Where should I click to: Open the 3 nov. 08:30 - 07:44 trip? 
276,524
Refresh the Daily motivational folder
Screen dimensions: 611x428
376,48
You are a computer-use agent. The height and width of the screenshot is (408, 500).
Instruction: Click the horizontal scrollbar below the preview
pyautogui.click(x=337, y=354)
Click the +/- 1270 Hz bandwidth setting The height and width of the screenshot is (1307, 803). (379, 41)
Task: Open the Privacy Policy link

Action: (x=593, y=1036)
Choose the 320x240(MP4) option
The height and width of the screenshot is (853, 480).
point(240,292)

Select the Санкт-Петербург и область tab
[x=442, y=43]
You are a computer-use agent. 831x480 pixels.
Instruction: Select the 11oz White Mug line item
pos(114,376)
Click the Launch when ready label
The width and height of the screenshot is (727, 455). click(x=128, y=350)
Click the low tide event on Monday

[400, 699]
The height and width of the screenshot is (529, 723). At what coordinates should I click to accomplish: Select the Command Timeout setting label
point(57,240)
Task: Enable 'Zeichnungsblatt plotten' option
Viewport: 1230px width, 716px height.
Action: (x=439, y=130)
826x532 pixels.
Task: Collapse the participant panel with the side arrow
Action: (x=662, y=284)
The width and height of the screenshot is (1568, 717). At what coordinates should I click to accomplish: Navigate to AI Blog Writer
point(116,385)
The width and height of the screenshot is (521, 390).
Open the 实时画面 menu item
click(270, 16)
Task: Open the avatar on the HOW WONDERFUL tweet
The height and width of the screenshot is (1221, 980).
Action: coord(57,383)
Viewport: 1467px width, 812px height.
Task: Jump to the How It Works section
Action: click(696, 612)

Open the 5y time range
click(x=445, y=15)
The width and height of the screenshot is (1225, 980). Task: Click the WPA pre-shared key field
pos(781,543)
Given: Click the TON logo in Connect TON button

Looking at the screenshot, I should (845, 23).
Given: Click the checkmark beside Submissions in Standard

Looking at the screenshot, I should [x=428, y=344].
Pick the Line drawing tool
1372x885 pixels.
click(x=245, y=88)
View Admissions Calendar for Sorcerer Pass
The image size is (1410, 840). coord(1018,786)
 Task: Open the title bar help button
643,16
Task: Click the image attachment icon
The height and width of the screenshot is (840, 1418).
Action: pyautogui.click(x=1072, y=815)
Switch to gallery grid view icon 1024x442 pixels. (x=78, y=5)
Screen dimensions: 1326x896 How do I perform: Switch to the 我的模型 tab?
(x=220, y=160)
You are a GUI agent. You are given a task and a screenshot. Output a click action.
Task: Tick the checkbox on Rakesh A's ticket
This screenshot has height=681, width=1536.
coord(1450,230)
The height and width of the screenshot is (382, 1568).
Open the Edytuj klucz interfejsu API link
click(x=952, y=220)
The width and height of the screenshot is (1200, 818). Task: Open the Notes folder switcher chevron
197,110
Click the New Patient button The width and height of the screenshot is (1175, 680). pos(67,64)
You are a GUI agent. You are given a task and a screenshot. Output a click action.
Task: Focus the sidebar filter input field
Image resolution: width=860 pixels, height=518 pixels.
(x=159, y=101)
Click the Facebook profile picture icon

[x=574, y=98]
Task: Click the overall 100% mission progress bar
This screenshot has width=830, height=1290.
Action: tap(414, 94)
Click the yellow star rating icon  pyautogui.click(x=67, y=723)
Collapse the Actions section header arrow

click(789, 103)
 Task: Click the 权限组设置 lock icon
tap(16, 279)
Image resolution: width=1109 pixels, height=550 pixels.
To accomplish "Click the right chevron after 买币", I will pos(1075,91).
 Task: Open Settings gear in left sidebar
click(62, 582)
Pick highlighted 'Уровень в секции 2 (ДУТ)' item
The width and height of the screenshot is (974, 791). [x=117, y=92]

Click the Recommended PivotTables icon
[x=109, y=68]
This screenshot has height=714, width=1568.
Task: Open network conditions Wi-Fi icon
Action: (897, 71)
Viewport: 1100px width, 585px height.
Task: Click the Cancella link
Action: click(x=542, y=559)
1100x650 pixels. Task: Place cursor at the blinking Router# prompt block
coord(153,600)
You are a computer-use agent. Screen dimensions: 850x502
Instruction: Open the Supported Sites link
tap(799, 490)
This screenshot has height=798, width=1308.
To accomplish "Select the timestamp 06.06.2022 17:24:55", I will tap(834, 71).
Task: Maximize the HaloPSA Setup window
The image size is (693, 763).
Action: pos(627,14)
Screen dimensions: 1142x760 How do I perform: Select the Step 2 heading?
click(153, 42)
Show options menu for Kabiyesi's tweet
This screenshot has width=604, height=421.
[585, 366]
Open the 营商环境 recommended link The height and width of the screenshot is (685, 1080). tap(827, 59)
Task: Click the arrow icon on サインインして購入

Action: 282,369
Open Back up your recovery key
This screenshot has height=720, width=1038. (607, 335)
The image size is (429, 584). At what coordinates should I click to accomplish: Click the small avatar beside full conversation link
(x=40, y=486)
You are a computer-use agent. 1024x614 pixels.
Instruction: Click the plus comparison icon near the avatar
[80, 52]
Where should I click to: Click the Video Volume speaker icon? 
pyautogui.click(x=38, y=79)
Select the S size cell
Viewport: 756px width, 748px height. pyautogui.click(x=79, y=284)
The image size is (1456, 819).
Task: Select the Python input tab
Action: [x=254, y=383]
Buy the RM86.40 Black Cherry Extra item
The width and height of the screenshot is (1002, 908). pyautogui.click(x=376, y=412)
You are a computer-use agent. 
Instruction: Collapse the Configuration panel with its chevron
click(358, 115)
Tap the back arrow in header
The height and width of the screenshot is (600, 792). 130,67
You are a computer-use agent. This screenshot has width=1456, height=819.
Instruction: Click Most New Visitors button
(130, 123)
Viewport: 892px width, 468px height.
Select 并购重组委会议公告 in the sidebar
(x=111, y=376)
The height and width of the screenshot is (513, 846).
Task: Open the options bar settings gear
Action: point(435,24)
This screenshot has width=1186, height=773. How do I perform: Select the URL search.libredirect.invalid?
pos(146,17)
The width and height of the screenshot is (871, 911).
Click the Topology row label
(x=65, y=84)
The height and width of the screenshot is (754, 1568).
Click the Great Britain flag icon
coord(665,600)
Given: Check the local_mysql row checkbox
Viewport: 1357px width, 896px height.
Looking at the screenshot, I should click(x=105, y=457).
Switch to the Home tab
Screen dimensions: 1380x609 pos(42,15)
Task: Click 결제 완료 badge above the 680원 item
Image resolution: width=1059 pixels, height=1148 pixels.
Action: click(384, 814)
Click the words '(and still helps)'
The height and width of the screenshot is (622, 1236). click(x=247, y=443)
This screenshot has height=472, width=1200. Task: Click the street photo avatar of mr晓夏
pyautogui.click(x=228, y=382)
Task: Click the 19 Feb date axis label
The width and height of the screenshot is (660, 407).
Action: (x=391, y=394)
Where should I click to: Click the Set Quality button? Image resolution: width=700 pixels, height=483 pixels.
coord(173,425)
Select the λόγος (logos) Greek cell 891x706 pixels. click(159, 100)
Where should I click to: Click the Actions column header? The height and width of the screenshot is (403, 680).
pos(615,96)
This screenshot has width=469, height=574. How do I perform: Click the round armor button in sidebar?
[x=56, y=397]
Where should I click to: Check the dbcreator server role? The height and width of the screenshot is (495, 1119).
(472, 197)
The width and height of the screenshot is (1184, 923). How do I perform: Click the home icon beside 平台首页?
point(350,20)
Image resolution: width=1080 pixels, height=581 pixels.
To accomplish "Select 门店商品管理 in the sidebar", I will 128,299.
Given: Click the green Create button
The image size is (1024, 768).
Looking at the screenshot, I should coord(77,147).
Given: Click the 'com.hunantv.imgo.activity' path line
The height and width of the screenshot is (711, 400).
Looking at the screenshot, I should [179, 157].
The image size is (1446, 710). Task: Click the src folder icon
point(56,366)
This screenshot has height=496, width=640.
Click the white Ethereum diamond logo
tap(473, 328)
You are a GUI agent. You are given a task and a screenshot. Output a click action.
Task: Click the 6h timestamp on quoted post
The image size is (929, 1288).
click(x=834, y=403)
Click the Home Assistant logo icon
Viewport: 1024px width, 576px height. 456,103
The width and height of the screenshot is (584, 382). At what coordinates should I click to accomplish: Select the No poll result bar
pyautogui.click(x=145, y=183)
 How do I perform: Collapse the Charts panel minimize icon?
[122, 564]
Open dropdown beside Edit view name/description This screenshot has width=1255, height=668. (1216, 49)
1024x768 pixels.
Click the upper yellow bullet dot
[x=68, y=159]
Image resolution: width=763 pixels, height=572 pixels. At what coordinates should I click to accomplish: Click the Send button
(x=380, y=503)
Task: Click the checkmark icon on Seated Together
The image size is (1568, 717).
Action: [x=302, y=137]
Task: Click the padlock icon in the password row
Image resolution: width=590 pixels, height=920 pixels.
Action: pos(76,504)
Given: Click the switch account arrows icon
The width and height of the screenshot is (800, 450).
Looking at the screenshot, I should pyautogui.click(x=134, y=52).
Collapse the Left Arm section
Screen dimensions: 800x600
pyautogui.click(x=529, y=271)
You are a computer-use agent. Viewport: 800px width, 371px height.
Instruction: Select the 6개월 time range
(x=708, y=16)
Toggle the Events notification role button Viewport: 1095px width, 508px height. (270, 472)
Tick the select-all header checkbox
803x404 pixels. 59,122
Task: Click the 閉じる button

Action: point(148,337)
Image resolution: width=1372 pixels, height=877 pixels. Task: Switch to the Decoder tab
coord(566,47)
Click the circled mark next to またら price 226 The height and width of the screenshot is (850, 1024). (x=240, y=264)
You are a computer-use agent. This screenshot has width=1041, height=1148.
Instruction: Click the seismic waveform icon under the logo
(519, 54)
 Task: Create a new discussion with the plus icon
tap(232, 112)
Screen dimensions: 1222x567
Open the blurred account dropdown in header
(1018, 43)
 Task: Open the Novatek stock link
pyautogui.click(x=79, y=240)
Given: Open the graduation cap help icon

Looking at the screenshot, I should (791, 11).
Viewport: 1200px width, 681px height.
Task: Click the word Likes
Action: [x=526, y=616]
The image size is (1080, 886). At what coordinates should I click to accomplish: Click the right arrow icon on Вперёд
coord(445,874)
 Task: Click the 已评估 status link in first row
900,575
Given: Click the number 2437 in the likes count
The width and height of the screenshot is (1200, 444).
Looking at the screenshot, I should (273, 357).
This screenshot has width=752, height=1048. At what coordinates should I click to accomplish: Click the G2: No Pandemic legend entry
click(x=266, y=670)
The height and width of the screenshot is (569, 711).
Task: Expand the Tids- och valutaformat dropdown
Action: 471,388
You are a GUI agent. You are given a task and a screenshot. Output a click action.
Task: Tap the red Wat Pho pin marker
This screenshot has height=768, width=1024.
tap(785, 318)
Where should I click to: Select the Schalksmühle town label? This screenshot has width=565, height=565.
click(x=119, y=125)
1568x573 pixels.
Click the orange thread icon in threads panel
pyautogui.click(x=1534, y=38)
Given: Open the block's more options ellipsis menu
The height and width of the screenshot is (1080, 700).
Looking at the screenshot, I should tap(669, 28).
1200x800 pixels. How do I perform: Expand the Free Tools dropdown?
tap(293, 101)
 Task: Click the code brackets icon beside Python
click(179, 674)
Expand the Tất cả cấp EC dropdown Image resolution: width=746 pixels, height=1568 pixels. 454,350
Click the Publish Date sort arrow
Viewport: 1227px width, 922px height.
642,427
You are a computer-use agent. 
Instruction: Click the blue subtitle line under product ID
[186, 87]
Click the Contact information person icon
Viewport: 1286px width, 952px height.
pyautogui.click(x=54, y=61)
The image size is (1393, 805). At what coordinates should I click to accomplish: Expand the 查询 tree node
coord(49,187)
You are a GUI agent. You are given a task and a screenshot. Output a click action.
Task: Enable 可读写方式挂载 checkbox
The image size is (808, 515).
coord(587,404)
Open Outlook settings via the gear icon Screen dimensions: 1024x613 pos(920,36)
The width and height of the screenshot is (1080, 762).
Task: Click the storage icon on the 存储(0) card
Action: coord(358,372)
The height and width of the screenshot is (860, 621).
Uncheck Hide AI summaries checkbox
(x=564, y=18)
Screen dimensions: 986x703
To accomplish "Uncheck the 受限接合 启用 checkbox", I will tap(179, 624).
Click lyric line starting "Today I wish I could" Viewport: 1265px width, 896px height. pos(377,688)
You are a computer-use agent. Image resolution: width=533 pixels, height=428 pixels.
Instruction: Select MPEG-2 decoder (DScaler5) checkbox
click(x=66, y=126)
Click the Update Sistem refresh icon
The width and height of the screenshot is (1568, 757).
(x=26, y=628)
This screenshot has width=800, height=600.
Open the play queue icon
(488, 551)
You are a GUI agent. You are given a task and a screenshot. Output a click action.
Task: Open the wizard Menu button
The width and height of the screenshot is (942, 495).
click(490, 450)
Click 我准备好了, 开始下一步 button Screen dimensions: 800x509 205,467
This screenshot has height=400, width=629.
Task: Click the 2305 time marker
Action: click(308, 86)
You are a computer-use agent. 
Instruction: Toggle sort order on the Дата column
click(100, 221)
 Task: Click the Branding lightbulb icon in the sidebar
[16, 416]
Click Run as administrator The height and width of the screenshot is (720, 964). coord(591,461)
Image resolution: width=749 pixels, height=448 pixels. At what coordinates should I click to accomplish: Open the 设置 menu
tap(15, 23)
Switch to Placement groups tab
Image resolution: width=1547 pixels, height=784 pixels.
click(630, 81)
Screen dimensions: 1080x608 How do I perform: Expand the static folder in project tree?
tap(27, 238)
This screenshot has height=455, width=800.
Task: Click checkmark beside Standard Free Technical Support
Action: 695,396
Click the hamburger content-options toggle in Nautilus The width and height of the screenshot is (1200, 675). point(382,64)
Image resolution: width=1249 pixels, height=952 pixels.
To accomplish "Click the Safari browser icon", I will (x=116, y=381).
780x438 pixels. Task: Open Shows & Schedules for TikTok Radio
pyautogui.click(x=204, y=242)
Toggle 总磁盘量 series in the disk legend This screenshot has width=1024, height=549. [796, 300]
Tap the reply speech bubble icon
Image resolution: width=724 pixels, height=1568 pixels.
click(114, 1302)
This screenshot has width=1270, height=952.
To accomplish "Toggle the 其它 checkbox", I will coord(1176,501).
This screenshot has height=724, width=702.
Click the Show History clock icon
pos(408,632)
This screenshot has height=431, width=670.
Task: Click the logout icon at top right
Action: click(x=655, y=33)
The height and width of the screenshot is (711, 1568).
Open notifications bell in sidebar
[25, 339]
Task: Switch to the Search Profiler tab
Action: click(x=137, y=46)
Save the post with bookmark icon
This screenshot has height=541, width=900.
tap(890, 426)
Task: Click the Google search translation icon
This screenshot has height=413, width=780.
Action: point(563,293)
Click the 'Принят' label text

Problem to work on |
Lines wanted from the listing above: the line with "Select the Санкт-Петербург и область tab" up to and including the line with "Task: Enable 'Zeichnungsblatt plotten' option". Please write them out exactly, adding nothing else.

Written answer |
Select the Санкт-Петербург и область tab
[x=442, y=43]
You are a computer-use agent. 831x480 pixels.
Instruction: Select the 11oz White Mug line item
pos(114,376)
Click the Launch when ready label
The width and height of the screenshot is (727, 455). click(x=128, y=350)
Click the low tide event on Monday

[400, 699]
The height and width of the screenshot is (529, 723). At what coordinates should I click to accomplish: Select the Command Timeout setting label
point(57,240)
Task: Enable 'Zeichnungsblatt plotten' option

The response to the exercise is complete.